What you need to do
Scan the data for "computer" and copy each matching line.
#### Data for the task
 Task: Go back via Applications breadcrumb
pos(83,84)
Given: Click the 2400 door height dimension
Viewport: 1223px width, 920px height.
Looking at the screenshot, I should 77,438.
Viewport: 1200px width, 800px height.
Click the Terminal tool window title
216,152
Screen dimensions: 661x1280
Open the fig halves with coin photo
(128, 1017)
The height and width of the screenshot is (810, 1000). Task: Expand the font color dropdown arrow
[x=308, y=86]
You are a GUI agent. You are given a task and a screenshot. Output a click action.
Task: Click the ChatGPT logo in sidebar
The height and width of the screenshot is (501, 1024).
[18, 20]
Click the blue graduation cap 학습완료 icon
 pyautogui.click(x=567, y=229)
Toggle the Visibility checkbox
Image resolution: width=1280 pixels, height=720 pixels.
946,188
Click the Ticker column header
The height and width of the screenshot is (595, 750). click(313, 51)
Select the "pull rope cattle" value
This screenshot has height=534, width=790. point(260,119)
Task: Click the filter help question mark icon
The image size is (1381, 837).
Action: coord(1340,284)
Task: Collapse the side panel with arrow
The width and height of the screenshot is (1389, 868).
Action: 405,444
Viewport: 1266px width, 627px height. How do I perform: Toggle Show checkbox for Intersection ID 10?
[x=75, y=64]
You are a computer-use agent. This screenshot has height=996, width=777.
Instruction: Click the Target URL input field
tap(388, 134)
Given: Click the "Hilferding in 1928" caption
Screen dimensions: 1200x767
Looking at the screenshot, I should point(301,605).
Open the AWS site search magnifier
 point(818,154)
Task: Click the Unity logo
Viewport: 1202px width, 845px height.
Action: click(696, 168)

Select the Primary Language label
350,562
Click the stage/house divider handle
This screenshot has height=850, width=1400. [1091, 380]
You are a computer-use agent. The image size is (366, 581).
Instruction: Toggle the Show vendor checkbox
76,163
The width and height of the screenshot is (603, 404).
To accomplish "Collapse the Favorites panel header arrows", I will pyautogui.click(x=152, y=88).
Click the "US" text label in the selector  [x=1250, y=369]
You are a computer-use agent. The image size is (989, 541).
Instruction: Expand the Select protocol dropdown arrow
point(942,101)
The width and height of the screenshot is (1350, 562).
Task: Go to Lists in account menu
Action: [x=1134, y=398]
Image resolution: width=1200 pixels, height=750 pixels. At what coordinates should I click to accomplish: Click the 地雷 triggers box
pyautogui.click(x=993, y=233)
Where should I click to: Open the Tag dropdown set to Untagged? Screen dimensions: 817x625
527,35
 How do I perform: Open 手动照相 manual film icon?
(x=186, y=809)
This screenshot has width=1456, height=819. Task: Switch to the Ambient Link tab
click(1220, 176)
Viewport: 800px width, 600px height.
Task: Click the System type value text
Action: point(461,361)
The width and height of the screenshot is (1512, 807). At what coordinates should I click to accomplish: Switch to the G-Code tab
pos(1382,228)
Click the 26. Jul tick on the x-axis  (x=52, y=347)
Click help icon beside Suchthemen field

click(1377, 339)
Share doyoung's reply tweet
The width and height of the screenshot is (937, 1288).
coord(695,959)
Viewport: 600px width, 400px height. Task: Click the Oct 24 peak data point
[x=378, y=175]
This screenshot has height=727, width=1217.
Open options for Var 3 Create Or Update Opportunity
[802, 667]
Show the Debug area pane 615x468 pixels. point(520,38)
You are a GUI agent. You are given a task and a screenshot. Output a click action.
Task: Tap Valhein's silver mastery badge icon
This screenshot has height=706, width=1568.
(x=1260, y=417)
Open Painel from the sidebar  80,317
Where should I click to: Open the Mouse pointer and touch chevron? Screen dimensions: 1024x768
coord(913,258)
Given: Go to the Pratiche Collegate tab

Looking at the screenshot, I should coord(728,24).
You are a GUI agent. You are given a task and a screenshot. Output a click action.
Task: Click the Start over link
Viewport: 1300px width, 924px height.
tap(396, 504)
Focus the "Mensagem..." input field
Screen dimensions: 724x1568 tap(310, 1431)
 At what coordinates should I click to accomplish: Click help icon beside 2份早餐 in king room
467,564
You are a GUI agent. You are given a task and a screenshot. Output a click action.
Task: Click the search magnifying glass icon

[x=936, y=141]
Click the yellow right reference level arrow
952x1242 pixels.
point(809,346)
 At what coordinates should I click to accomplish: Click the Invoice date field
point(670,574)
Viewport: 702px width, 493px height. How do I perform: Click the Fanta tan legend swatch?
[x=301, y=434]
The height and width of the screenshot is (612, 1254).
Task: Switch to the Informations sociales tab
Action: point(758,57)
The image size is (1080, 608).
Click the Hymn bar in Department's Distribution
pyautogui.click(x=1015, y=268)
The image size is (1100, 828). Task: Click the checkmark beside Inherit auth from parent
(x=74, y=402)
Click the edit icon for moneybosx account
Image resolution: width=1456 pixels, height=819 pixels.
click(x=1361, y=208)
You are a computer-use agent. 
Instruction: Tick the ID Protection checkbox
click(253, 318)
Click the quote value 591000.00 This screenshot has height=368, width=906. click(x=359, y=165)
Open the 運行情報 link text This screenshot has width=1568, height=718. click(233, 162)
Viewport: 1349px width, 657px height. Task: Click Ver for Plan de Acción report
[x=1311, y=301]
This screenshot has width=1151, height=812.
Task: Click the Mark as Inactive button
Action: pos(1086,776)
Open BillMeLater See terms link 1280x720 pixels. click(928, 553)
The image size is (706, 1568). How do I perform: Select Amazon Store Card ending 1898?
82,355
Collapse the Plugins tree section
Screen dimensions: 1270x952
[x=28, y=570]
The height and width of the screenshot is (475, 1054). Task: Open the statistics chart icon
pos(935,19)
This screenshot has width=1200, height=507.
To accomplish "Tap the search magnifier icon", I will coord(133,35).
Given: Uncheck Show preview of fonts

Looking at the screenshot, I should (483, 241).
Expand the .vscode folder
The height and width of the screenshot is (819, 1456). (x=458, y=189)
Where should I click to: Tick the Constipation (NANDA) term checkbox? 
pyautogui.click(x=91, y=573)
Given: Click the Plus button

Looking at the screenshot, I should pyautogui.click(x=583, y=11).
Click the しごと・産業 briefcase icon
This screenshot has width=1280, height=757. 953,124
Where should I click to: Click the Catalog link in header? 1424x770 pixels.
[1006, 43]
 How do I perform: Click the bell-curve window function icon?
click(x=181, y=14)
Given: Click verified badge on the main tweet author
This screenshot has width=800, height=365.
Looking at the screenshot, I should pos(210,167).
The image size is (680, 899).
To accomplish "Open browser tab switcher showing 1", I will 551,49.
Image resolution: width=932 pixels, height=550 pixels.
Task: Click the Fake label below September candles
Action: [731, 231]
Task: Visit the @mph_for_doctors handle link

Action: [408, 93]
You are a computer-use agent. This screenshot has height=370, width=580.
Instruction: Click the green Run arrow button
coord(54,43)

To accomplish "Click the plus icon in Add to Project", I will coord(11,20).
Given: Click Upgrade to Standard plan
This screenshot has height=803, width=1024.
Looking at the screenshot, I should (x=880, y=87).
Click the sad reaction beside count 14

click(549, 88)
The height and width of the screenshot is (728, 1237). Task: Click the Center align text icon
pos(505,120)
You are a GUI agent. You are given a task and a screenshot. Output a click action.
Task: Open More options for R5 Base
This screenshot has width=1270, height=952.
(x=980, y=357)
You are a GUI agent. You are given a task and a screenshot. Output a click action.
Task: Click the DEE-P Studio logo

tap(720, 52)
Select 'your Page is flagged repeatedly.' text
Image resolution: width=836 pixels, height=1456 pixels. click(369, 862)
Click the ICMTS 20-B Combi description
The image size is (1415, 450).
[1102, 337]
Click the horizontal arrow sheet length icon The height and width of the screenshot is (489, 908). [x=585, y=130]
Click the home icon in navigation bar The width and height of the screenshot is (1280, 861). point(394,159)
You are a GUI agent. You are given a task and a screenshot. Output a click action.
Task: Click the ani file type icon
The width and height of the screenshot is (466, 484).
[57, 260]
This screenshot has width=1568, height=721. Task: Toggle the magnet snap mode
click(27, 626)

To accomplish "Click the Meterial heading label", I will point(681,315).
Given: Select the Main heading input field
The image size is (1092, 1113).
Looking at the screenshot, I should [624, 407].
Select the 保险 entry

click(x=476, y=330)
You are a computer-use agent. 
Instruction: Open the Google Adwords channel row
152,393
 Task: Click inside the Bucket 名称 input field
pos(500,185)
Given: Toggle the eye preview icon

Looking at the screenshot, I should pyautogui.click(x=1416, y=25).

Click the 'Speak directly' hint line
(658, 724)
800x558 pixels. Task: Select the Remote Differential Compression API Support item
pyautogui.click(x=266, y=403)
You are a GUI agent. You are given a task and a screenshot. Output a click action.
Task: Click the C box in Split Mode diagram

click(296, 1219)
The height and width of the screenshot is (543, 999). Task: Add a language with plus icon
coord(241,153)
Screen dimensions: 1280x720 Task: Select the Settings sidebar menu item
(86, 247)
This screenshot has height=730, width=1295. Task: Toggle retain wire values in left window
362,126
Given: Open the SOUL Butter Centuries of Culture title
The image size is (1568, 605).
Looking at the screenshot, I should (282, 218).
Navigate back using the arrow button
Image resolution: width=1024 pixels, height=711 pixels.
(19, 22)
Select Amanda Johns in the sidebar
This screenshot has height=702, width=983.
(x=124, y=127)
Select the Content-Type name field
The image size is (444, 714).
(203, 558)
########
Response to this task
You are a computer-use agent. This screenshot has height=996, width=777.
You are a computer-use agent. The image size is (366, 581).
You are a computer-use agent. The image size is (989, 541).
You are a computer-use agent. 
You are a computer-use agent. This screenshot has height=370, width=580.
You are a computer-use agent. 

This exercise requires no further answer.